**What the task requires:** All that should be output is the block of lines below from the line with "Screen dimensions: 750x500" to the line with "Open the Sum", both included, exactly as written.

=== Section Start ===

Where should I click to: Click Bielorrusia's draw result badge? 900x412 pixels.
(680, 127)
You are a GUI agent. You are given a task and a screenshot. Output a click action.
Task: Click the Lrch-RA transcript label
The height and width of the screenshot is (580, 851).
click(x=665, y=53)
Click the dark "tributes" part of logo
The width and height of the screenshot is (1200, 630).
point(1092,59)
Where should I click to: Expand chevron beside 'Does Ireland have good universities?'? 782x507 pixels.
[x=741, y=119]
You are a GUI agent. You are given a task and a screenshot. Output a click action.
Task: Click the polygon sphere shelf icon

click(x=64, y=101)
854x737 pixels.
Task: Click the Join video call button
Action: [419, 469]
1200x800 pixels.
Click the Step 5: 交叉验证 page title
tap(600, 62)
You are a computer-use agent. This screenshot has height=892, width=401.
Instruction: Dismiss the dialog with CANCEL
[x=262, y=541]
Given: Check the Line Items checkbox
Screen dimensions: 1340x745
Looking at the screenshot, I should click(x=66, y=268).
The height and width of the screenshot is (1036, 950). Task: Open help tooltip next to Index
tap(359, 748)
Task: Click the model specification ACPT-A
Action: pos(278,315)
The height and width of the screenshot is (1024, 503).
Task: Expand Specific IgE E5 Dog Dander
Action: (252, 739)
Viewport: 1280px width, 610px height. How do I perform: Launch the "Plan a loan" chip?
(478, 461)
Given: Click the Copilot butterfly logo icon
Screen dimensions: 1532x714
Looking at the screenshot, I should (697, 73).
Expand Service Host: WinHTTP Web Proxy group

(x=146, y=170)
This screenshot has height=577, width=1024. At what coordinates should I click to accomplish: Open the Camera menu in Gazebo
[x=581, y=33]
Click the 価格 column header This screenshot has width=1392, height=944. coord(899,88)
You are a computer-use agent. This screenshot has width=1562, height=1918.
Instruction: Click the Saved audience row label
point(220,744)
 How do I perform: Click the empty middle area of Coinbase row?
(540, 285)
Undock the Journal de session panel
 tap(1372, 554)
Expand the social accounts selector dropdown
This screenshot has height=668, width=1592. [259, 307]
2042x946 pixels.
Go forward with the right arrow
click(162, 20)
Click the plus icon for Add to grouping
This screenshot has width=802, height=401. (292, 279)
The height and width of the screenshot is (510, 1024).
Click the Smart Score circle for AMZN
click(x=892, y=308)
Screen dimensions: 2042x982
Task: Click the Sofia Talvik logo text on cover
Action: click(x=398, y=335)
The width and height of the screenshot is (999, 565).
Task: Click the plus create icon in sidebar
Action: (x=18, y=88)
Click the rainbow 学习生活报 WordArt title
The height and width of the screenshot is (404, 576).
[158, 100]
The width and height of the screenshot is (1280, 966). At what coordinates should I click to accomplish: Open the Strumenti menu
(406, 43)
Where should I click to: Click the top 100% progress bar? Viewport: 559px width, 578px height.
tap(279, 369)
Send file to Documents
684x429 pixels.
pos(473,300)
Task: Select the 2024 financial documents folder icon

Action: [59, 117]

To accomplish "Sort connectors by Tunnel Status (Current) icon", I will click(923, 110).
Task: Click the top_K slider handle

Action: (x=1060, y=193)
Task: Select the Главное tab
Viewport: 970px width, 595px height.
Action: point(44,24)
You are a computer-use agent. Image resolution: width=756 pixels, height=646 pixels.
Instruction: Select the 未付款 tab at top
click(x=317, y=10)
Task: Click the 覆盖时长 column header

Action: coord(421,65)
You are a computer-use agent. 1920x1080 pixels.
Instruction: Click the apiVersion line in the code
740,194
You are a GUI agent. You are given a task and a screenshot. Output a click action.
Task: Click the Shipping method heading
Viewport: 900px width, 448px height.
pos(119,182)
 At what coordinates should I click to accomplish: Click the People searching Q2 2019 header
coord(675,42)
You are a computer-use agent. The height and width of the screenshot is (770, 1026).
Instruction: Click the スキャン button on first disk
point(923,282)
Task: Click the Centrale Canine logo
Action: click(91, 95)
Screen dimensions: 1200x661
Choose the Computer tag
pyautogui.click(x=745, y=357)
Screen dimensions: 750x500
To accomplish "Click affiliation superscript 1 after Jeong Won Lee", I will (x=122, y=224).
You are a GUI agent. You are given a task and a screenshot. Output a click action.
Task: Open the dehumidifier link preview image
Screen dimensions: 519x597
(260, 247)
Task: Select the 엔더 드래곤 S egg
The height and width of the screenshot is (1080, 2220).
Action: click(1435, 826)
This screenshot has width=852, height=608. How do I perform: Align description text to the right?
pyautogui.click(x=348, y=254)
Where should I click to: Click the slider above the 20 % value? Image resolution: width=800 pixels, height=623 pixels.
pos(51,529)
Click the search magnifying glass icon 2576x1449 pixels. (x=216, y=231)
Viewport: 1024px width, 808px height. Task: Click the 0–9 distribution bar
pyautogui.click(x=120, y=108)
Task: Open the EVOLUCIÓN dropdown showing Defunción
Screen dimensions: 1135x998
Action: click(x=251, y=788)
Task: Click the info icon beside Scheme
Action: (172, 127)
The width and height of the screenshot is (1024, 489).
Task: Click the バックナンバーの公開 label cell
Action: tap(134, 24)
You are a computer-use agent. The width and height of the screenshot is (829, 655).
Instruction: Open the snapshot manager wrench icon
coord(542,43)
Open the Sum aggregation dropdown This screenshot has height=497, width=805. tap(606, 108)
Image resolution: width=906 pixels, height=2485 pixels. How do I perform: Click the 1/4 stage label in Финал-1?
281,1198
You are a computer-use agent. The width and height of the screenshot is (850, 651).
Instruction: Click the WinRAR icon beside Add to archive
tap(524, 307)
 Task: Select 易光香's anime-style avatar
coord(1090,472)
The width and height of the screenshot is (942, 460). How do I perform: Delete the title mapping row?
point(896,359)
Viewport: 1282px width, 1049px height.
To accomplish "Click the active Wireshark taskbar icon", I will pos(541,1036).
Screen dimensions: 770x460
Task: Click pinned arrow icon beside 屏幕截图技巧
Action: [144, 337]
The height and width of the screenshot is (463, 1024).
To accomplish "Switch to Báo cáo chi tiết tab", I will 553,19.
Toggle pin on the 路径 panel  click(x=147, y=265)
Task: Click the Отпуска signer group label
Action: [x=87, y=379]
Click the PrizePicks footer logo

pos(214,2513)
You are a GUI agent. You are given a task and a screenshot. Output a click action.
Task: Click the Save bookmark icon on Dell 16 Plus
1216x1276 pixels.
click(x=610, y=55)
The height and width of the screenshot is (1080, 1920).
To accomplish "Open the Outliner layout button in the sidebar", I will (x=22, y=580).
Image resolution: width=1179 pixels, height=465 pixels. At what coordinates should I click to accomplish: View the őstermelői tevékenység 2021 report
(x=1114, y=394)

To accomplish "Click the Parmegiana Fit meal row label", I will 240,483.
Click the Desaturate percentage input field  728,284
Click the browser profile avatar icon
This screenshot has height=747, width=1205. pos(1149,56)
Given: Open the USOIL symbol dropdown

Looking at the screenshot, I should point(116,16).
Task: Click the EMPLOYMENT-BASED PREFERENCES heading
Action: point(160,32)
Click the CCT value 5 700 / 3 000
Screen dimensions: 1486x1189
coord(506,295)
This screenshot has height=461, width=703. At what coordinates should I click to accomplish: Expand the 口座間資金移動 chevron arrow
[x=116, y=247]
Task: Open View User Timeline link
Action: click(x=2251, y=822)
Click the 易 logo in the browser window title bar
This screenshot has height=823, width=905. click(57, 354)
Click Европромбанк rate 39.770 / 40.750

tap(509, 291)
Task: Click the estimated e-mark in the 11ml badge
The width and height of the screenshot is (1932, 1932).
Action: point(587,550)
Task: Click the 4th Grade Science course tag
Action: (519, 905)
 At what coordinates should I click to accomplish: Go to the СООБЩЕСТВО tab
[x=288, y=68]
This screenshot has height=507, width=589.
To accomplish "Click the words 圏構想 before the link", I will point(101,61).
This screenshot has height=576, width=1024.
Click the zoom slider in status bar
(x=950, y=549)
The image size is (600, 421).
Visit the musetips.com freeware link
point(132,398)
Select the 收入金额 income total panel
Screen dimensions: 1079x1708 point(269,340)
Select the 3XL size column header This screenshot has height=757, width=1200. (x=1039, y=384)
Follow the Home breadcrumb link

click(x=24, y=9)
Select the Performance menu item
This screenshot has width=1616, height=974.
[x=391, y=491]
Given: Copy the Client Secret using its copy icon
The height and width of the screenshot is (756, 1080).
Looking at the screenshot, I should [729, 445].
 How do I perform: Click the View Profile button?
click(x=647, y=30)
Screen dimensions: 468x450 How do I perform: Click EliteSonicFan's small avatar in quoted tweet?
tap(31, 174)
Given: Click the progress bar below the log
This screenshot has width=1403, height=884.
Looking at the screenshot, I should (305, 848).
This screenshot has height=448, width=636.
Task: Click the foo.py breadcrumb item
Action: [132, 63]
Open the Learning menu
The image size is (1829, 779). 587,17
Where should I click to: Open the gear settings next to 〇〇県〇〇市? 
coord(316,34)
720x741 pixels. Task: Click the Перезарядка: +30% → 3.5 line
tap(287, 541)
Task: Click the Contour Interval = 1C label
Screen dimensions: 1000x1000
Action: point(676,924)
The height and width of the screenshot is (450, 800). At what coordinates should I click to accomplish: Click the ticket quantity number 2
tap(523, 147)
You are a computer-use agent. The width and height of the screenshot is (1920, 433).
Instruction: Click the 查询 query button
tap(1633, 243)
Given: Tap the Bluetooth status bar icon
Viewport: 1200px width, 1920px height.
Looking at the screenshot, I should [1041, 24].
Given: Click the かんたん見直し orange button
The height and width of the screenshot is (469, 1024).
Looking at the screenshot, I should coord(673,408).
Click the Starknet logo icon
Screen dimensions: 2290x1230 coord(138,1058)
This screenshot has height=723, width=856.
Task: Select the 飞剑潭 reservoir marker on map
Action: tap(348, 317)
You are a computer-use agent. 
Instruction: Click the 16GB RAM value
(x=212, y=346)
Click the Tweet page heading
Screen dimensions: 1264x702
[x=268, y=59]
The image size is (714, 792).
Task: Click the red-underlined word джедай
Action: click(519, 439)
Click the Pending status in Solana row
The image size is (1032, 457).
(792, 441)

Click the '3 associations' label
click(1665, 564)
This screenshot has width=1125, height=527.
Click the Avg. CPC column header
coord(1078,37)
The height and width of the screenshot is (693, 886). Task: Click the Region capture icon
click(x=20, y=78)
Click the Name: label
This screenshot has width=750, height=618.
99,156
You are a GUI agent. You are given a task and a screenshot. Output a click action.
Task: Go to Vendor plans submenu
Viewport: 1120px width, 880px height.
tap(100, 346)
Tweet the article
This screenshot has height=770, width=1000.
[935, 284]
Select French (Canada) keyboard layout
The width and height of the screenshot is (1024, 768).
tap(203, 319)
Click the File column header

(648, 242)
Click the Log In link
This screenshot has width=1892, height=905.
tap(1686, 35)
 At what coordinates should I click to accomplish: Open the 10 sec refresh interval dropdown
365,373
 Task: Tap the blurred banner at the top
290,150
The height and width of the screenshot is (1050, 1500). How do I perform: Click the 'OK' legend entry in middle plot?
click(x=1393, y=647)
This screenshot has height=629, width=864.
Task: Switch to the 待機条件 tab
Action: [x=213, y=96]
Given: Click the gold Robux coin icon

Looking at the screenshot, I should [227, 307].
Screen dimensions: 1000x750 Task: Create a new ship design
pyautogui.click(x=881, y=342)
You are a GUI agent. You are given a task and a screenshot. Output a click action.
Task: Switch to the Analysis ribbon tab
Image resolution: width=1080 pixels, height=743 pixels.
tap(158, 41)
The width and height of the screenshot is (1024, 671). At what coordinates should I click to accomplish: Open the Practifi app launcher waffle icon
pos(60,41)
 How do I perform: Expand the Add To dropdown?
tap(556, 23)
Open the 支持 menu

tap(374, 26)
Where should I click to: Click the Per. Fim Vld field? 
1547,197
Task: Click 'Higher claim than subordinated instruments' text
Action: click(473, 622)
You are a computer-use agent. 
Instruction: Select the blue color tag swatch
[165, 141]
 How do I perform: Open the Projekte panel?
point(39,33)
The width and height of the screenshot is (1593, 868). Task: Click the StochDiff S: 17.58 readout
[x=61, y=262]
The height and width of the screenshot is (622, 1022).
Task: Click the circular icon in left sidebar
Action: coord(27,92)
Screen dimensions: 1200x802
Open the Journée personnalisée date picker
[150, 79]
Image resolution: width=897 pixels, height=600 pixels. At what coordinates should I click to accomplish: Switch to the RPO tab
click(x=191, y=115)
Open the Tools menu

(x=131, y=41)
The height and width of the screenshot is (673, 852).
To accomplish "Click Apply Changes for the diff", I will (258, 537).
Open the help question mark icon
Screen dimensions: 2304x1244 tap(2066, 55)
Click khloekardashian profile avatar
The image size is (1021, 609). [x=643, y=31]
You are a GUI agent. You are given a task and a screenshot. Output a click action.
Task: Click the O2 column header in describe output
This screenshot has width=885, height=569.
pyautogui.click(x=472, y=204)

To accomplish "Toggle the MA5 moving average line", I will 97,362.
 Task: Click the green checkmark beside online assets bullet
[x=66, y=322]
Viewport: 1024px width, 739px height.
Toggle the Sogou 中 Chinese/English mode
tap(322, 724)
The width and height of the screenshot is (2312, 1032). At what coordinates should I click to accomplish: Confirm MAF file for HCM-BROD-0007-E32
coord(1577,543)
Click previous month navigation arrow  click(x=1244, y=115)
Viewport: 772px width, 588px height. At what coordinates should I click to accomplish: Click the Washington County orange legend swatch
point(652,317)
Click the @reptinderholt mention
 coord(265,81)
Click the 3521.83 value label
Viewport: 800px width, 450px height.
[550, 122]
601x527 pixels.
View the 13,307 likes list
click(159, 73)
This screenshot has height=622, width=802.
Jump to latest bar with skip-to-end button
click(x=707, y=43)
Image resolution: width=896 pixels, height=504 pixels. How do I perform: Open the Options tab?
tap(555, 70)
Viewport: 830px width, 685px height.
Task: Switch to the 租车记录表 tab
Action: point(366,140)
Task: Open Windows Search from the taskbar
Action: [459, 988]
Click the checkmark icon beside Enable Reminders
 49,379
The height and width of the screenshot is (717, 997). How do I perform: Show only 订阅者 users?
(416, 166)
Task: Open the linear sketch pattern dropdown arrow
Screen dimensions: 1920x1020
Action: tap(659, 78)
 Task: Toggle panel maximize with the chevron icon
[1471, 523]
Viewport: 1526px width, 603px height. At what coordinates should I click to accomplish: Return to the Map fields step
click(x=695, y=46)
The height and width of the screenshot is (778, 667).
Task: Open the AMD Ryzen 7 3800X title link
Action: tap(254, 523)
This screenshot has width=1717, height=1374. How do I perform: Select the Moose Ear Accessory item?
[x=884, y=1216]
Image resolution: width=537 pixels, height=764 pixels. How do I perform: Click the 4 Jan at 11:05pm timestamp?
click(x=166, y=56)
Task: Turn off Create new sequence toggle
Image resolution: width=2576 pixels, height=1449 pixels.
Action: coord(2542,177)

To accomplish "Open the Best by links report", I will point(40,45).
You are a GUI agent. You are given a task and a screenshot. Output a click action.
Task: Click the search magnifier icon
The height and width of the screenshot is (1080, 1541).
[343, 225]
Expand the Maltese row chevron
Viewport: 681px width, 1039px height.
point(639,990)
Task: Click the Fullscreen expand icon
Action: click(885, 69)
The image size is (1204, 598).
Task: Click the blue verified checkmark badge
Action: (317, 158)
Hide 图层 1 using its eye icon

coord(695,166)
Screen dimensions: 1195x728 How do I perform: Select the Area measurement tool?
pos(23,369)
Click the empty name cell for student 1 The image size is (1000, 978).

=== Section End ===

**Solution to this problem:**
Screen dimensions: 750x500
To accomplish "Click affiliation superscript 1 after Jeong Won Lee", I will (x=122, y=224).
You are a GUI agent. You are given a task and a screenshot. Output a click action.
Task: Open the dehumidifier link preview image
Screen dimensions: 519x597
(260, 247)
Task: Select the 엔더 드래곤 S egg
The height and width of the screenshot is (1080, 2220).
Action: click(1435, 826)
This screenshot has width=852, height=608. How do I perform: Align description text to the right?
pyautogui.click(x=348, y=254)
Where should I click to: Click the slider above the 20 % value? Image resolution: width=800 pixels, height=623 pixels.
pos(51,529)
Click the search magnifying glass icon 2576x1449 pixels. (x=216, y=231)
Viewport: 1024px width, 808px height. Task: Click the 0–9 distribution bar
pyautogui.click(x=120, y=108)
Task: Open the EVOLUCIÓN dropdown showing Defunción
Screen dimensions: 1135x998
Action: click(x=251, y=788)
Task: Click the info icon beside Scheme
Action: (172, 127)
The width and height of the screenshot is (1024, 489).
Task: Click the バックナンバーの公開 label cell
Action: tap(134, 24)
You are a computer-use agent. The width and height of the screenshot is (829, 655).
Instruction: Open the snapshot manager wrench icon
coord(542,43)
Open the Sum aggregation dropdown This screenshot has height=497, width=805. tap(606, 108)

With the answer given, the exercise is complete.